BY Martin P. Golding
2008-04-15
Title | The Blackwell Guide to the Philosophy of Law and Legal Theory PDF eBook |
Author | Martin P. Golding |
Publisher | John Wiley & Sons |
Pages | 368 |
Release | 2008-04-15 |
Genre | Philosophy |
ISBN | 0470779861 |
The Blackwell Guide to the Philosophy of Law and Legal Theory is a handy guide to the state of play in contemporary philosophy of law and legal theory.
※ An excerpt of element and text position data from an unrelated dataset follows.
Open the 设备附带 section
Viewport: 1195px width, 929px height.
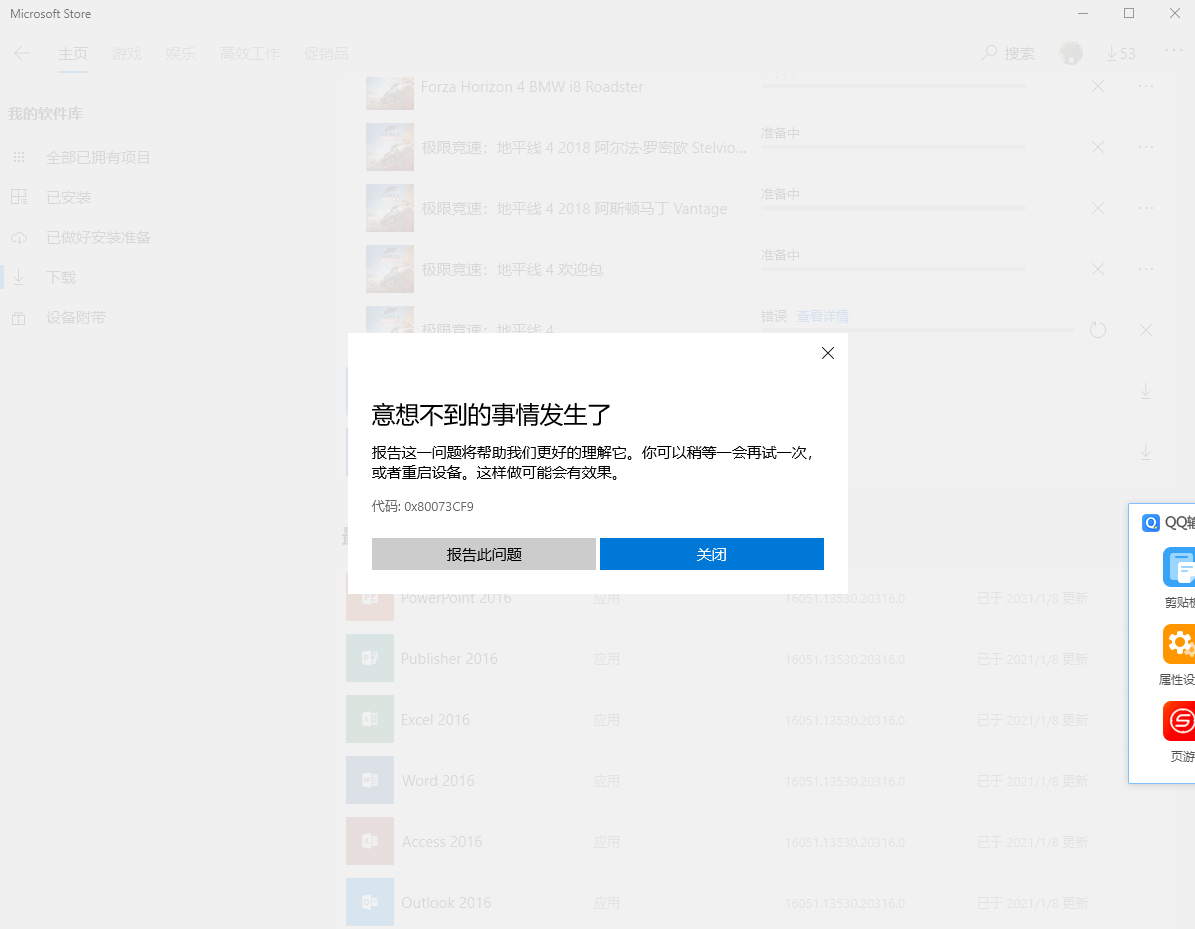pos(77,317)
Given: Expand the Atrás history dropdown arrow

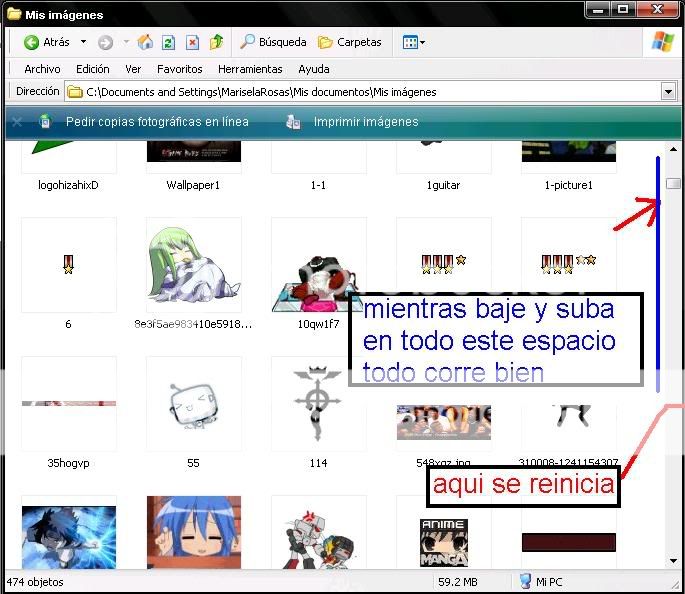Looking at the screenshot, I should coord(84,42).
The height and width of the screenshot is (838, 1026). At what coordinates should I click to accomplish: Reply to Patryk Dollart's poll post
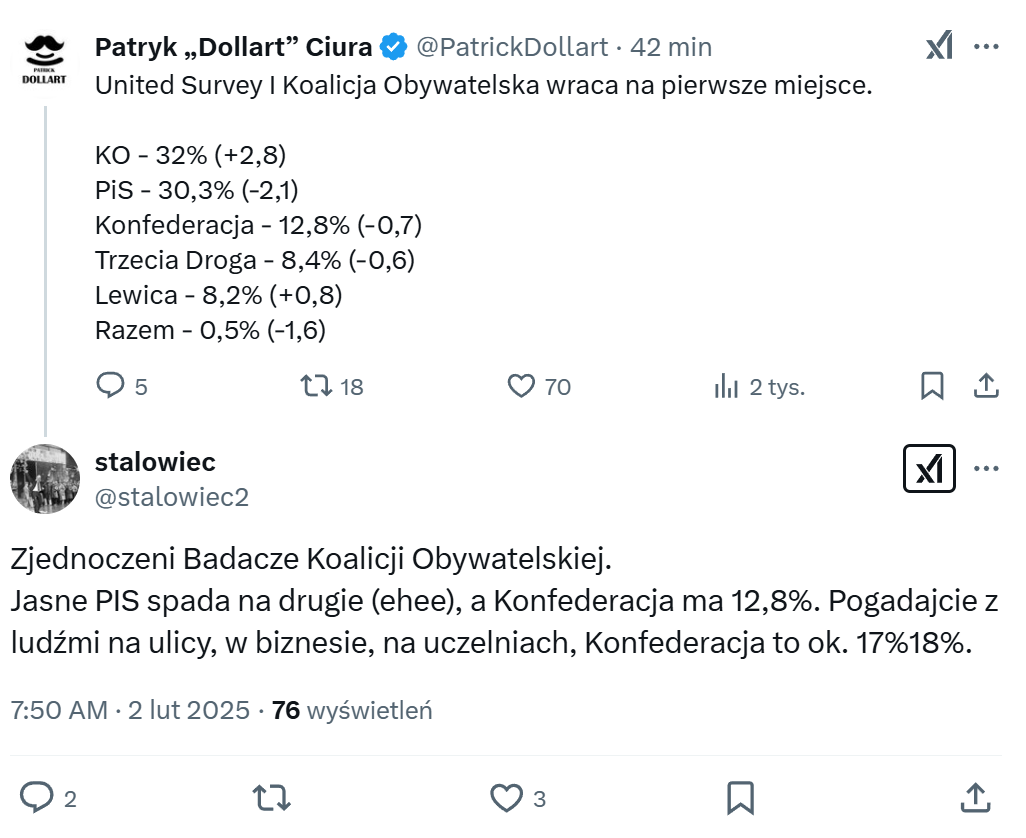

Comprises 23 essays critical essays on the central themes and issues of the philosophy of law today, written by an international assembly of distinguished philosophers and legal theorists Each essay incorporates essential background material on the history and logic of the topic, as well as advancing the arguments Represents a wide variety of perspectives on current legal theory
BY Mortimer N. S. Sellers
2019
Title | Encyclopedia of the Philosophy of Law and Social Philosophy PDF eBook |
Author | Mortimer N. S. Sellers |
Publisher | |
Pages | |
Release | 2019 |
Genre | Law |
ISBN | 9789400767300 |
"Updated content will continue to be published as 'Living Reference Works'"--Publisher.
BY Shauhin Talesh
2021-03-26
Title | Research Handbook on Modern Legal Realism PDF eBook |
Author | Shauhin Talesh |
Publisher | Edward Elgar Publishing |
Pages | 544 |
Release | 2021-03-26 |
Genre | Law |
ISBN | 1788117778 |
This insightful Research Handbook provides a definitive overview of the New Legal Realism (NLR) movement, reaching beyond historical and national boundaries to form new conversations. Drawing on deep roots within the law-and-society tradition, it demonstrates the powerful virtues of new legal realist research and its attention to the challenges of translation between social science and law. It explores an impressive range of contemporary issues including immigration, policing, globalization, legal education, and access to justice, concluding with and examination of how different social science disciplines intersect with NLR.